Output the data verbatim, with nothing added or dropped.
+ + + + +
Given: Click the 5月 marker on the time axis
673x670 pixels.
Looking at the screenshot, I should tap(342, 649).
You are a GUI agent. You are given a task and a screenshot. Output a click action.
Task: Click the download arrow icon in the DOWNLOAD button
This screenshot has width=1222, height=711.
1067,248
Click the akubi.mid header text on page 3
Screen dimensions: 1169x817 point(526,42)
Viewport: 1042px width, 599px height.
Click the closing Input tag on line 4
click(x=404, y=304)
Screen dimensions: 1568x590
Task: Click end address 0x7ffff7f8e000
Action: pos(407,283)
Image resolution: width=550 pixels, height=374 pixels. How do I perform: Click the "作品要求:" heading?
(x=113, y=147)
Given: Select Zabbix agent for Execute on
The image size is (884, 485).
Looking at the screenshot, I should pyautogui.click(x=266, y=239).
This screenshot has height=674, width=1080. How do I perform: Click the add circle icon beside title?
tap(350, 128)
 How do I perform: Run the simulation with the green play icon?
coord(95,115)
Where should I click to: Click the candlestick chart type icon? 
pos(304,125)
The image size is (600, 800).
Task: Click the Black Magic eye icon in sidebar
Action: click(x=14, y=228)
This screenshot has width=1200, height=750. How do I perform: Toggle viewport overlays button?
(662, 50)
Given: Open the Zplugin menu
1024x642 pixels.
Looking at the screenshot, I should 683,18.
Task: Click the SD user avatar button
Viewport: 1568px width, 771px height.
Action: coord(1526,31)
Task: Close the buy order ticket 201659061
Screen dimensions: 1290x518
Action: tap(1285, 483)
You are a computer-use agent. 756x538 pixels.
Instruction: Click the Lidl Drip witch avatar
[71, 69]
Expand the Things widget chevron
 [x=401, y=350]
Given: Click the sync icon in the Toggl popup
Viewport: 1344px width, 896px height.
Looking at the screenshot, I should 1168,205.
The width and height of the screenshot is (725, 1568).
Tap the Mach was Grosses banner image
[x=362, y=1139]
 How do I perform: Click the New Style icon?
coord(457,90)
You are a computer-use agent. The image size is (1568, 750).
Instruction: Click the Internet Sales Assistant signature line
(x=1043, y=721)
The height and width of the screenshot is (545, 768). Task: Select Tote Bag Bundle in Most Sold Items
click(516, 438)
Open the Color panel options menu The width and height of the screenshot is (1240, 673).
+ + + + +
--- Solution to this exercise ---
Given: Click the 5月 marker on the time axis
673x670 pixels.
Looking at the screenshot, I should tap(342, 649).
You are a GUI agent. You are given a task and a screenshot. Output a click action.
Task: Click the download arrow icon in the DOWNLOAD button
This screenshot has width=1222, height=711.
1067,248
Click the akubi.mid header text on page 3
Screen dimensions: 1169x817 point(526,42)
Viewport: 1042px width, 599px height.
Click the closing Input tag on line 4
click(x=404, y=304)
Screen dimensions: 1568x590
Task: Click end address 0x7ffff7f8e000
Action: pos(407,283)
Image resolution: width=550 pixels, height=374 pixels. How do I perform: Click the "作品要求:" heading?
(x=113, y=147)
Given: Select Zabbix agent for Execute on
The image size is (884, 485).
Looking at the screenshot, I should pyautogui.click(x=266, y=239).
This screenshot has height=674, width=1080. How do I perform: Click the add circle icon beside title?
tap(350, 128)
 How do I perform: Run the simulation with the green play icon?
coord(95,115)
Where should I click to: Click the candlestick chart type icon? 
pos(304,125)
The image size is (600, 800).
Task: Click the Black Magic eye icon in sidebar
Action: click(x=14, y=228)
This screenshot has width=1200, height=750. How do I perform: Toggle viewport overlays button?
(662, 50)
Given: Open the Zplugin menu
1024x642 pixels.
Looking at the screenshot, I should 683,18.
Task: Click the SD user avatar button
Viewport: 1568px width, 771px height.
Action: coord(1526,31)
Task: Close the buy order ticket 201659061
Screen dimensions: 1290x518
Action: tap(1285, 483)
You are a computer-use agent. 756x538 pixels.
Instruction: Click the Lidl Drip witch avatar
[71, 69]
Expand the Things widget chevron
 [x=401, y=350]
Given: Click the sync icon in the Toggl popup
Viewport: 1344px width, 896px height.
Looking at the screenshot, I should 1168,205.
The width and height of the screenshot is (725, 1568).
Tap the Mach was Grosses banner image
[x=362, y=1139]
 How do I perform: Click the New Style icon?
coord(457,90)
You are a computer-use agent. The image size is (1568, 750).
Instruction: Click the Internet Sales Assistant signature line
(x=1043, y=721)
The height and width of the screenshot is (545, 768). Task: Select Tote Bag Bundle in Most Sold Items
click(516, 438)
Open the Color panel options menu The width and height of the screenshot is (1240, 673).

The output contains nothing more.